Where you have deemed that the FSB meets the requirements of the Handbook and is an Intermediary you can obtain reduced Customer Due Diligence. The Intermediary must confirm to you in writing that it has appropriate risk grading processes to differentiate between high and low risk clients, that it has effective policies and procedure to identify and verify Politically Exposed Person’s and obtain enhanced due diligence. The Intermediary must provide you with sufficient rationale in order that you can understand the purpose and the nature of the proposed business relationship and most importantly that Intermediary will only operate the account. You must assess that the Intermediary can undertake these obligations and requirements throughout the course of the business relationship.
When assessing an intermediary relationship I believe the key is who is authorised to provide you with instructions. If it is the underlying customer or customers who can provide you with instructions you have an introducer relationship and not an intermediary relationship. Where this is the case you must cease to treat the intermediary as such and obtain the required due diligence on the underlying customer or customers.
The current framework in Guernsey does not allow for Prescribed Businesses such as Guernsey Advocates to utilise the intermediary route, is this right? Advocates when conducting or preparing for transactions generally do so for other Appendix C Law firms, who must comply with international standards in AML/CTF. The Guernsey Advocates are generally acting on instructions from an Appendix C Law firm in preparing for transactions that are occurring outside Guernsey but involve Guernsey legal bodies, such as the issue of shares for a Guernsey entity listed on the AIM market or the purchase of a property held in a Guernsey legal body.

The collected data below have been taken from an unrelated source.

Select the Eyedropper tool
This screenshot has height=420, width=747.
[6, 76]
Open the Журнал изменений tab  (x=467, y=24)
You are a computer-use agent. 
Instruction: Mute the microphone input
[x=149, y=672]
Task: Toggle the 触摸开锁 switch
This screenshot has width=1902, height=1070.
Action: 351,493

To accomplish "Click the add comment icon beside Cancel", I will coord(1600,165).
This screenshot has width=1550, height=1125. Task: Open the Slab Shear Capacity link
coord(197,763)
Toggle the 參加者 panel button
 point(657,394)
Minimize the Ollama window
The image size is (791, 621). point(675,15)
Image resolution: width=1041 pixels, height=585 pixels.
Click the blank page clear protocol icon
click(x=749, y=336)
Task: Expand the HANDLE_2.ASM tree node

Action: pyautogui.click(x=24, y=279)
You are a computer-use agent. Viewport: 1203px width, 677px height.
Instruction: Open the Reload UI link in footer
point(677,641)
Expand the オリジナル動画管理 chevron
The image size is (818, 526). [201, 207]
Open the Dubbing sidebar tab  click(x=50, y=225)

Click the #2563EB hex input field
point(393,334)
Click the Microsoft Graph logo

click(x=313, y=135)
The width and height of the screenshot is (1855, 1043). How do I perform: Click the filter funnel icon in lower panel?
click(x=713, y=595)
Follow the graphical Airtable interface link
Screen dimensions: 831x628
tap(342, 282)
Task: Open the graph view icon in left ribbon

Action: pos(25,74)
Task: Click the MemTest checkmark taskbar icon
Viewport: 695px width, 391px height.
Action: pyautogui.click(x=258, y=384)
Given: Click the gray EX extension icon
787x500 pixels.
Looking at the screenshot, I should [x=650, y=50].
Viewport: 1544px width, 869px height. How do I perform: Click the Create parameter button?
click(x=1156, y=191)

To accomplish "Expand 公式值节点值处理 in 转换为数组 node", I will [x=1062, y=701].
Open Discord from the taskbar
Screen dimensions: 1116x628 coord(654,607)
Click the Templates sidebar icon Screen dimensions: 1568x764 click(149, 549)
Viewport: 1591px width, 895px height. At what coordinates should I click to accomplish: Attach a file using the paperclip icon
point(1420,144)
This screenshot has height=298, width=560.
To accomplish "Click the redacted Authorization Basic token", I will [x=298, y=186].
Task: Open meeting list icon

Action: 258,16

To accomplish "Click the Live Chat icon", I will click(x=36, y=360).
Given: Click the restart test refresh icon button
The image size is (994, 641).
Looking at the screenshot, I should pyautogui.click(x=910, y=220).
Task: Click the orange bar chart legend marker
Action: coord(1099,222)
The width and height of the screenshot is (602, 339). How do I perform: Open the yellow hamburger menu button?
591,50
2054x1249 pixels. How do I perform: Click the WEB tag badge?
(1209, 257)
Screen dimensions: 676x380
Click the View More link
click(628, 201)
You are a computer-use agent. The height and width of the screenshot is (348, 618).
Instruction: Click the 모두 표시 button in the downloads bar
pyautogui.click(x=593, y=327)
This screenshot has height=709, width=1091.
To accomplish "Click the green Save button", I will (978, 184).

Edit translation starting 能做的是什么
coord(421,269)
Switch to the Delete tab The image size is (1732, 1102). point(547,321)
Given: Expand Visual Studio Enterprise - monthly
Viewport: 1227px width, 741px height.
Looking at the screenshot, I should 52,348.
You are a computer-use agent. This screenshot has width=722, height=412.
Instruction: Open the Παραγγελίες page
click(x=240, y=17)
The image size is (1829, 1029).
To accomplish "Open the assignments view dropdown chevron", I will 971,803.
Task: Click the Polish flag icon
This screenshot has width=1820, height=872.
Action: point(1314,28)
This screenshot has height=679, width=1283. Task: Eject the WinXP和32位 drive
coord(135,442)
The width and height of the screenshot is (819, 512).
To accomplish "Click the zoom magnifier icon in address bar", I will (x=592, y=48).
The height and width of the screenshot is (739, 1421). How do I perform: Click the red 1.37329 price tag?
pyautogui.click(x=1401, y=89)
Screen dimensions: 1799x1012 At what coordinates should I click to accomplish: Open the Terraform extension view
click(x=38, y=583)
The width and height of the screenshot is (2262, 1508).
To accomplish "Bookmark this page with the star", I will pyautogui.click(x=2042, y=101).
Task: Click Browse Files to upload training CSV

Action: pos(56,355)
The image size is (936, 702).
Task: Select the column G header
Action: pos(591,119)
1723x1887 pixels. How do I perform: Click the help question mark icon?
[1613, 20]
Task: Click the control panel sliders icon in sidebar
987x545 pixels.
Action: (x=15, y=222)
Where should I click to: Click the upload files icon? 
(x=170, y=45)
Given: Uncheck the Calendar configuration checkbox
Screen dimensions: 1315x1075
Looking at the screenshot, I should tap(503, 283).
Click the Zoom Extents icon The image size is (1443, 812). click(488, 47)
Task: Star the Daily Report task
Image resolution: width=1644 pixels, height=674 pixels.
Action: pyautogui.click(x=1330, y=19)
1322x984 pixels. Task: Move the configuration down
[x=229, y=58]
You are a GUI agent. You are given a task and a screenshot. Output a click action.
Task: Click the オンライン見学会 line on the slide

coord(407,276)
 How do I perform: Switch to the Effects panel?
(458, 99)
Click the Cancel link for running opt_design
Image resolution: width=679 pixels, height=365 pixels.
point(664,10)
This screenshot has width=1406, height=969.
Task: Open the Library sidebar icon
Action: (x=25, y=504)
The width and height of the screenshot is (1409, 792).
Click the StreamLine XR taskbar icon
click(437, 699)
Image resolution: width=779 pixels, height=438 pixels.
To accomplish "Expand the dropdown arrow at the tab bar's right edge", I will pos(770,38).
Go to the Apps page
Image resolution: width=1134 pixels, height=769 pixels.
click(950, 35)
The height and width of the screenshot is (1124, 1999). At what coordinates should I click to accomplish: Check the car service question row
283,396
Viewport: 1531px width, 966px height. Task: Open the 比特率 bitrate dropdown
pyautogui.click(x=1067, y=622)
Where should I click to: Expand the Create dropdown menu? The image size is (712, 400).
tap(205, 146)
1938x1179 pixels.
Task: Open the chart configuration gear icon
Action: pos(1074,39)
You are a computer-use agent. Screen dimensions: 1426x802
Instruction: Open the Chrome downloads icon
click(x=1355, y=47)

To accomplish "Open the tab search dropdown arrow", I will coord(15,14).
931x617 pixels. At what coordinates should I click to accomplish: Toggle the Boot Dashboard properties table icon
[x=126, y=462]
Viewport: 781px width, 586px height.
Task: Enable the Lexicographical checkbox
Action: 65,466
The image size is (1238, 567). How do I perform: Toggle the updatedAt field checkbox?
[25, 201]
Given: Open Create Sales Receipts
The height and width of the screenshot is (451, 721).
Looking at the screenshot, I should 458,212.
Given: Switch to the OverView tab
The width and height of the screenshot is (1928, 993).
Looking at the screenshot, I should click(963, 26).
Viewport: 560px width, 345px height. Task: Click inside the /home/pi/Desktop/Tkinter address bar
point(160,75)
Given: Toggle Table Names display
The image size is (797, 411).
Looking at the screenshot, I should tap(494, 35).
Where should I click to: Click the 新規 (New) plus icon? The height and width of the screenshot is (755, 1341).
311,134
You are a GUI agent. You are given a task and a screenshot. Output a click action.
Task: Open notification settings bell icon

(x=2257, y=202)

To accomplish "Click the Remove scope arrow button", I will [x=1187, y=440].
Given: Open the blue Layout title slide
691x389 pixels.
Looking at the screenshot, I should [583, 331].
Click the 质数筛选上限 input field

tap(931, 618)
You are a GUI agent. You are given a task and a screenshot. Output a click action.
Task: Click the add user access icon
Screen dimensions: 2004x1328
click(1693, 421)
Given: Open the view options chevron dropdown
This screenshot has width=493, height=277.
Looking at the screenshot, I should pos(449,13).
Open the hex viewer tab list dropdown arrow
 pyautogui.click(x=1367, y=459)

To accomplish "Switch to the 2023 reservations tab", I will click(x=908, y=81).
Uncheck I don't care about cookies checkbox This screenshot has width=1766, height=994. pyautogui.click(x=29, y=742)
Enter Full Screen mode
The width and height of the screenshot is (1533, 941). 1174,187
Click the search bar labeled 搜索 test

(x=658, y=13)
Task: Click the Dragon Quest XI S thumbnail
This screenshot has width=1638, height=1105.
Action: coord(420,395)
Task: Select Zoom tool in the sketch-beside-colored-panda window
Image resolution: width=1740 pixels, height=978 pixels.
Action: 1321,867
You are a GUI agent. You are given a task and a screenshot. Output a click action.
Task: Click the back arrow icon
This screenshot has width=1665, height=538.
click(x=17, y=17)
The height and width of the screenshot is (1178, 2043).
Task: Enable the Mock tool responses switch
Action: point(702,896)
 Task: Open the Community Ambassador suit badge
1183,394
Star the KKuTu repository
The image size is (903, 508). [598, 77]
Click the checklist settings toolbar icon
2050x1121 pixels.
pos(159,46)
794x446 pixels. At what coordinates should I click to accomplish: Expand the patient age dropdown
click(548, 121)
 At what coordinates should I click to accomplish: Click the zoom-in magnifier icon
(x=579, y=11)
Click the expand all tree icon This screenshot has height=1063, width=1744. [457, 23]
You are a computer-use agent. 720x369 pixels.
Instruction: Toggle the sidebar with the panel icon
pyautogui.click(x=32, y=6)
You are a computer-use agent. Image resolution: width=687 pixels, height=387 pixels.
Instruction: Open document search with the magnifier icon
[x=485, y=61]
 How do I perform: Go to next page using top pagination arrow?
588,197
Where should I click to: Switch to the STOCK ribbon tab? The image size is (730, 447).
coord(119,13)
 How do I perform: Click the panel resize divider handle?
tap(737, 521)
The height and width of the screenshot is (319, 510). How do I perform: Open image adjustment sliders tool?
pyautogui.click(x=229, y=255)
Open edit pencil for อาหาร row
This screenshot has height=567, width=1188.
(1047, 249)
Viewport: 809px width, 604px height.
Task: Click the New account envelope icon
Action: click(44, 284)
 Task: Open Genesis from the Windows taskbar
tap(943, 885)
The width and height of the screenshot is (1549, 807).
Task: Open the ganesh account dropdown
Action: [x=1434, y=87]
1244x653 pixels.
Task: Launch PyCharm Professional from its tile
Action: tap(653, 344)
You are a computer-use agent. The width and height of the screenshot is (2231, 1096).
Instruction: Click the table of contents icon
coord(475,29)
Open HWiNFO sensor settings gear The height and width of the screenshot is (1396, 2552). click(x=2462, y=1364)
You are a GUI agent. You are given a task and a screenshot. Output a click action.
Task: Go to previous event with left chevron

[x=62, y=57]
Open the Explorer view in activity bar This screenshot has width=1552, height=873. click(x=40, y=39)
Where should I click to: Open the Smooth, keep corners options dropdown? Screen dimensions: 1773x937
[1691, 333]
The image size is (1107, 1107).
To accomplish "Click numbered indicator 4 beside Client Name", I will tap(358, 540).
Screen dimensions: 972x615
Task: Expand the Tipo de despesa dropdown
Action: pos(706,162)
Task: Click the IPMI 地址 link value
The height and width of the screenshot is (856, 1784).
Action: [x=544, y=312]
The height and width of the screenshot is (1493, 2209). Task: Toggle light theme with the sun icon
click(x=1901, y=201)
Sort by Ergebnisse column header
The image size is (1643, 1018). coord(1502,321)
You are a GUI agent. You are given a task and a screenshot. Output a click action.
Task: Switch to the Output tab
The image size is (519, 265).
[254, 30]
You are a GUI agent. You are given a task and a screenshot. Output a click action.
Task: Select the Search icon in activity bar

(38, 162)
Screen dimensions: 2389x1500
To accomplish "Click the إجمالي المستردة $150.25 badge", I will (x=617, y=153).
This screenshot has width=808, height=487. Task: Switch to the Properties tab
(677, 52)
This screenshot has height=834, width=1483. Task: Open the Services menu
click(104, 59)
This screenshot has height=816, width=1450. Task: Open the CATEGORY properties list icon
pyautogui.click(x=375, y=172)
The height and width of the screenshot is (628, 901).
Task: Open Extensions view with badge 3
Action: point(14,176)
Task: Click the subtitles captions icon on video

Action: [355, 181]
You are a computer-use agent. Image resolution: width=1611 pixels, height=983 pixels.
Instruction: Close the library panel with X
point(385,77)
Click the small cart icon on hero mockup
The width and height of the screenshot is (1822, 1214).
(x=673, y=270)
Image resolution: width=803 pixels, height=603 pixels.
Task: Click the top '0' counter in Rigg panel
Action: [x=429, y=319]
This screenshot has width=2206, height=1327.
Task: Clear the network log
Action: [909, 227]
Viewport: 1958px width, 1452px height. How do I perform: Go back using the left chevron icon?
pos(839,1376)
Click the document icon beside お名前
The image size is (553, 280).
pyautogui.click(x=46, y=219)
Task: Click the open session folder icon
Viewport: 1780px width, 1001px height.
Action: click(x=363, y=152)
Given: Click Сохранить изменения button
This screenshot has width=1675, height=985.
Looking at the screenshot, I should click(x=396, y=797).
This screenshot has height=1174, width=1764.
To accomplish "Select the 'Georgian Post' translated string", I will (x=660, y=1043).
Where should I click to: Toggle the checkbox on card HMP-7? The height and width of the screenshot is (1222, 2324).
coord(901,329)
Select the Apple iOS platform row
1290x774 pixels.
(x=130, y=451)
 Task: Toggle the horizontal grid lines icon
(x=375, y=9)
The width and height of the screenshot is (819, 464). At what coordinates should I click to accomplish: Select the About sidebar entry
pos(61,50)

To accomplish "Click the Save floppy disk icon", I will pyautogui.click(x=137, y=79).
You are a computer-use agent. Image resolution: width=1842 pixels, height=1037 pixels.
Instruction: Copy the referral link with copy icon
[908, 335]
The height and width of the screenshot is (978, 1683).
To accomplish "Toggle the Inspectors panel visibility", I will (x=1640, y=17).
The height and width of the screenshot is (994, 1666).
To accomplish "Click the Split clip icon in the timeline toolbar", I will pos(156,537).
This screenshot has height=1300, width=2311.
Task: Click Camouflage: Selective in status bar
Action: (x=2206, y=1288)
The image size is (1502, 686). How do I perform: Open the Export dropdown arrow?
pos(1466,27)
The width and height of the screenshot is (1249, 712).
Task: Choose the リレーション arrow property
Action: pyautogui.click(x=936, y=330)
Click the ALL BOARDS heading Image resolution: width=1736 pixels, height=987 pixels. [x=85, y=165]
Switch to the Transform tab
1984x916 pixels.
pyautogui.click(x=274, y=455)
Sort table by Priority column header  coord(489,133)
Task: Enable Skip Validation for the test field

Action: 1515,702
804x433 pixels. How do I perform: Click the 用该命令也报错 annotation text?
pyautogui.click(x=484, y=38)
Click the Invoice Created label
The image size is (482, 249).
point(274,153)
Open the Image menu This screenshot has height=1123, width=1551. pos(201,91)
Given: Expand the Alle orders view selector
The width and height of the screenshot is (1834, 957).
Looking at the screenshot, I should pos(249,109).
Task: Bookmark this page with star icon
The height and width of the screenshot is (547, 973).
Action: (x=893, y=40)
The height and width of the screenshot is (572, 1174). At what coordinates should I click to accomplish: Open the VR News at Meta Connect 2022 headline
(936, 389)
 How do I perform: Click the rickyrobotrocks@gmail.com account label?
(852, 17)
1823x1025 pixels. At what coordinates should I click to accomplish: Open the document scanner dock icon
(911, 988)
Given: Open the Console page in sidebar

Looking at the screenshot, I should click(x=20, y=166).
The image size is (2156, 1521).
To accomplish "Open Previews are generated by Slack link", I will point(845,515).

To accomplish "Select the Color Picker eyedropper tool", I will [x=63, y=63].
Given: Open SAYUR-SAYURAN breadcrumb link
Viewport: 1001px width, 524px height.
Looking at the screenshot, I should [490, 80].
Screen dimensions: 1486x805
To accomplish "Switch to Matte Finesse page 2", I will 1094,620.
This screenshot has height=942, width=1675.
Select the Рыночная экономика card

The Appendix C law firm’s customer may not even be aware that a Guernsey Advocate firm is or has been engaged to assist or prepare for the transaction. I would contend that there is an argument that this route be opened up for Advocates to allow for the efficient and cost-effective provision of legal services to the international community and assist with promoting Guernsey as a destination for business and also for the use of Guernsey legal bodies.
This is a really clear and concise outline of the situation, Lance – many thanks.